Pitt had not long to wait. Lady Fitzroy-Hammond came in, white-faced, and stopped when she was barely through the door. Pitt had been expecting someone considerably older; the corpse from the cab had seemed at least sixty, perhaps more, but this woman could not possibly be past her twenties. Even the black of mourning could not hide the color or texture of her skin, or the suppleness of her movement.
“You say there has been an—outrage, Mr.—?” she said quietly.
“Inspector Pitt, ma’am. Yes. I’m very sorry. Someone has opened the grave.” There was no pleasant way of saying it, no gentility to cover the ugliness. “But we have found a body, and we would like you to tell us if it is that of your late husband.”
For a moment he thought she was going to faint. It was stupid of him; he should have waited until she was seated, perhaps even have sent for a maid to be with her. He stepped forward, thinking to catch her if she crumpled.
She looked at him with alarm, not understanding.

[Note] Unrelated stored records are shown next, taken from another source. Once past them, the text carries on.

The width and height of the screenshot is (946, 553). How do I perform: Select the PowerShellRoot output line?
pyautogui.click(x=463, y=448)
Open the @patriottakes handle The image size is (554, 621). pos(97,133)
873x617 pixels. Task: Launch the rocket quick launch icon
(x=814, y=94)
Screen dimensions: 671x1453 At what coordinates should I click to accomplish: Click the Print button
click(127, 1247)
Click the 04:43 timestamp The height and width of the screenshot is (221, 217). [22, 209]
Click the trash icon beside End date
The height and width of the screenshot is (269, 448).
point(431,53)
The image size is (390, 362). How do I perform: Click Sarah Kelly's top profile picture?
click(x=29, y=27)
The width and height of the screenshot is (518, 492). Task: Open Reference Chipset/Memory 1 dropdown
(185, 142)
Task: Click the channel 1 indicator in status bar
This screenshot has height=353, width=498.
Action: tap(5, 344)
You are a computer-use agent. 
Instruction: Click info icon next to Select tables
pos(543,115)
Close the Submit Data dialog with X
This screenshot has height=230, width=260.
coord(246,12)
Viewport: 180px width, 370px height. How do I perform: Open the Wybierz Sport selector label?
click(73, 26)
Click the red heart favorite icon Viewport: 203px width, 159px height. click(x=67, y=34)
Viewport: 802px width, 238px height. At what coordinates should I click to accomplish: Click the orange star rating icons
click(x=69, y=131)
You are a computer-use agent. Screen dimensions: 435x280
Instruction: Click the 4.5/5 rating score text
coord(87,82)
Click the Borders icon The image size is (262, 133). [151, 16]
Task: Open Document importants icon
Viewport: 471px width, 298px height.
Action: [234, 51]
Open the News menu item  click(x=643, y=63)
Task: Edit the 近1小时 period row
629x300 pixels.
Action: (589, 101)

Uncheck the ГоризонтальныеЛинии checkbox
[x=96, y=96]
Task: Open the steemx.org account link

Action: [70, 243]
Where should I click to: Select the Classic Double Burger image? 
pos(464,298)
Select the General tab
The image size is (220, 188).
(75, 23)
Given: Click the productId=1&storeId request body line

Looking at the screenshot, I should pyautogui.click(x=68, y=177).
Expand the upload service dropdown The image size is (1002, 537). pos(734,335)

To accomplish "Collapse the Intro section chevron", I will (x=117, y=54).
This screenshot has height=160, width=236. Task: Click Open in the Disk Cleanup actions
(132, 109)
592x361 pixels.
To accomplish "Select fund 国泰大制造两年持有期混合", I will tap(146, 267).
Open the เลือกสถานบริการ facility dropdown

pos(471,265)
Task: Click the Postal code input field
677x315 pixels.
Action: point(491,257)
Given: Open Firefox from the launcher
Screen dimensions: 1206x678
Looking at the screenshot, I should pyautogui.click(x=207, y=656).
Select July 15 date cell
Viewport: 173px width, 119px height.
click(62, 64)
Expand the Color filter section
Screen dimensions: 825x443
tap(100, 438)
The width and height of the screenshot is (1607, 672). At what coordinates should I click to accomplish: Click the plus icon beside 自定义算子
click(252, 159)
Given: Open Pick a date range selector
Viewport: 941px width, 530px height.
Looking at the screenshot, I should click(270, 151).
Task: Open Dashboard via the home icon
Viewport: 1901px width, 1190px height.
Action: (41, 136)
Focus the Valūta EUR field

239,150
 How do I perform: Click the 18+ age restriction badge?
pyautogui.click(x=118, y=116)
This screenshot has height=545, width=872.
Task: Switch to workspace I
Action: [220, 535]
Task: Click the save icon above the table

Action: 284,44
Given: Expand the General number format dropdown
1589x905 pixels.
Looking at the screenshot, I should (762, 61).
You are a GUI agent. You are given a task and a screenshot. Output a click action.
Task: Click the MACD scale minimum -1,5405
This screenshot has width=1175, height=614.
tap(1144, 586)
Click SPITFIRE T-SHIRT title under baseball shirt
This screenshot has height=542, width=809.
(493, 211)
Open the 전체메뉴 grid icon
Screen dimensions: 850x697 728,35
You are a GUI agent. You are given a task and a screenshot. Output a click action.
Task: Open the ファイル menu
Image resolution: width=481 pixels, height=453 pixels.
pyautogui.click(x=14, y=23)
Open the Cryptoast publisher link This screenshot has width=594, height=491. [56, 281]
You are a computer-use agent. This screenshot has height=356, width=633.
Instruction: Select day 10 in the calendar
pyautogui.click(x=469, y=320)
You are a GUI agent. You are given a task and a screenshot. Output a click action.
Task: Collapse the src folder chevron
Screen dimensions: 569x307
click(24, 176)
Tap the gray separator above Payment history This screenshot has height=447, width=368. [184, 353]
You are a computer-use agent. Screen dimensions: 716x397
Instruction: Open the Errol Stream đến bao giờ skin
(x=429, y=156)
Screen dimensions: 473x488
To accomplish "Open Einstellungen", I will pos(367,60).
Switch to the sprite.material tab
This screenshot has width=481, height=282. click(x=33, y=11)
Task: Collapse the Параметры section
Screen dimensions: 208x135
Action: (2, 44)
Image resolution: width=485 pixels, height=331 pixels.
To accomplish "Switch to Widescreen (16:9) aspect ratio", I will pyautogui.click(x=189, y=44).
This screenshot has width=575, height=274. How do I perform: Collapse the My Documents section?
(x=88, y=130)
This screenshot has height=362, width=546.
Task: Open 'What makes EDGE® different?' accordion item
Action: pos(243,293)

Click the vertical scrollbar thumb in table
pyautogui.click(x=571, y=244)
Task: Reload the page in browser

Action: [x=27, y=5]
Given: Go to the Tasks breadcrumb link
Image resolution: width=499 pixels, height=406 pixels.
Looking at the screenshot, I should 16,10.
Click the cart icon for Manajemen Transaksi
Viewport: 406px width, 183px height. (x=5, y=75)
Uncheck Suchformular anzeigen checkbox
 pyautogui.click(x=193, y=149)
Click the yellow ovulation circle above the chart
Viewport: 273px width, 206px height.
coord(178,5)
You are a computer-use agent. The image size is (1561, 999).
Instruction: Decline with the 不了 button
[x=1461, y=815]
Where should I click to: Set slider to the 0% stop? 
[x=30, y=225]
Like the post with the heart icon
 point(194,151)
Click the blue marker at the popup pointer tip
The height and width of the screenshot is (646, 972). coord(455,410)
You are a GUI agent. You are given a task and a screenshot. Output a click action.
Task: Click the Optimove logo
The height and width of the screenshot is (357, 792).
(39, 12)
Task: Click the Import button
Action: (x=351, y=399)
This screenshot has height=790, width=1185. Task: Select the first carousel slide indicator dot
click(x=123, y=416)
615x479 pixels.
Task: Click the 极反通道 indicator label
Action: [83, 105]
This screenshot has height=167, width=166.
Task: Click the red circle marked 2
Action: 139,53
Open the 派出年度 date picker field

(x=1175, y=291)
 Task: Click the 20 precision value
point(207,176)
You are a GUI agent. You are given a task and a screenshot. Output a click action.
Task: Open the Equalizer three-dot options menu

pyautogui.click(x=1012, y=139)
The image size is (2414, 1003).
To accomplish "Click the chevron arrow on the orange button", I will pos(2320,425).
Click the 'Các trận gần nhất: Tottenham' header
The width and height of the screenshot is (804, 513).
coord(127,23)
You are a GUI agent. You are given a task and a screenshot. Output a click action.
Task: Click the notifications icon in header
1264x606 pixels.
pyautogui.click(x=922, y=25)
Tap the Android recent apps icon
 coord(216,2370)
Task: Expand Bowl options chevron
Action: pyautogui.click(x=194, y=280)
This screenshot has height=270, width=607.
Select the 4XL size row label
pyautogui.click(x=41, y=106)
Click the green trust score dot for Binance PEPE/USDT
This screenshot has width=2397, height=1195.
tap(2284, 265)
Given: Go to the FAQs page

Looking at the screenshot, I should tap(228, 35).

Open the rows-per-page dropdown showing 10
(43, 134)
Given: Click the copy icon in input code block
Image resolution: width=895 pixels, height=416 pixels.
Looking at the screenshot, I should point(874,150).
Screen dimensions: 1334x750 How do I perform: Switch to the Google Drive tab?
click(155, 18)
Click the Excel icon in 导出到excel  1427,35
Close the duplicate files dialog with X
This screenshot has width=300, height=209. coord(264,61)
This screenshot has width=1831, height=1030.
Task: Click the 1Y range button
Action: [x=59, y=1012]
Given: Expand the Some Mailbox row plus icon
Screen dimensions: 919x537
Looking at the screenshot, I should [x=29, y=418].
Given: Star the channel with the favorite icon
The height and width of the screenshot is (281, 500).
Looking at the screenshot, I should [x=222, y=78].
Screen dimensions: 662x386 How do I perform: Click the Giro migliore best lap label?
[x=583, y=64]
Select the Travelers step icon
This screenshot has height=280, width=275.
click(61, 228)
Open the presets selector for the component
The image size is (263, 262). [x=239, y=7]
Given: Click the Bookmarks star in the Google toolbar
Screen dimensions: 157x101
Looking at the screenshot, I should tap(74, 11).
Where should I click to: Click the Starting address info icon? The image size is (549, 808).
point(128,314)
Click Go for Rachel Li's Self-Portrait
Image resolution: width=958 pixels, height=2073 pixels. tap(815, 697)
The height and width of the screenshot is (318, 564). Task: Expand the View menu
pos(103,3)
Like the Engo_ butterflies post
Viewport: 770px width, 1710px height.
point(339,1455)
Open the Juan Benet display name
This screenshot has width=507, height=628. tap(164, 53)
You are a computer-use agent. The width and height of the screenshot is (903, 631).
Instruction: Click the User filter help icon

He stopped, aware of her physical fear.
“Can I call your maid for you?” he said quietly, putting his hands by his sides again.
“No.” She shook her head, then, controlling herself with an effort, she walked past him slowly to the sofa. “Thank you, I shall be perfectly all right.” She took a deep breath. “Is it really necessary that I should—?”
“Unless there is someone else of immediate family?” he replied, wishing he could have said otherwise. “Is there perhaps a brother or—” He nearly said “son,” then realized how tactless it would be. He did not know if she was a second wife. In fact, he had neglected to ask Gilthorpe the age of his lordship: Presumably Gilthorpe would not have brought the matter to him at all if he could not have been the man on the cab.
“No.” She shook her head. “There is only Verity—Lord Augustus’s daughter, and of course his mother, but she is elderly and something of an invalid. I must come. May I bring my maid with me?”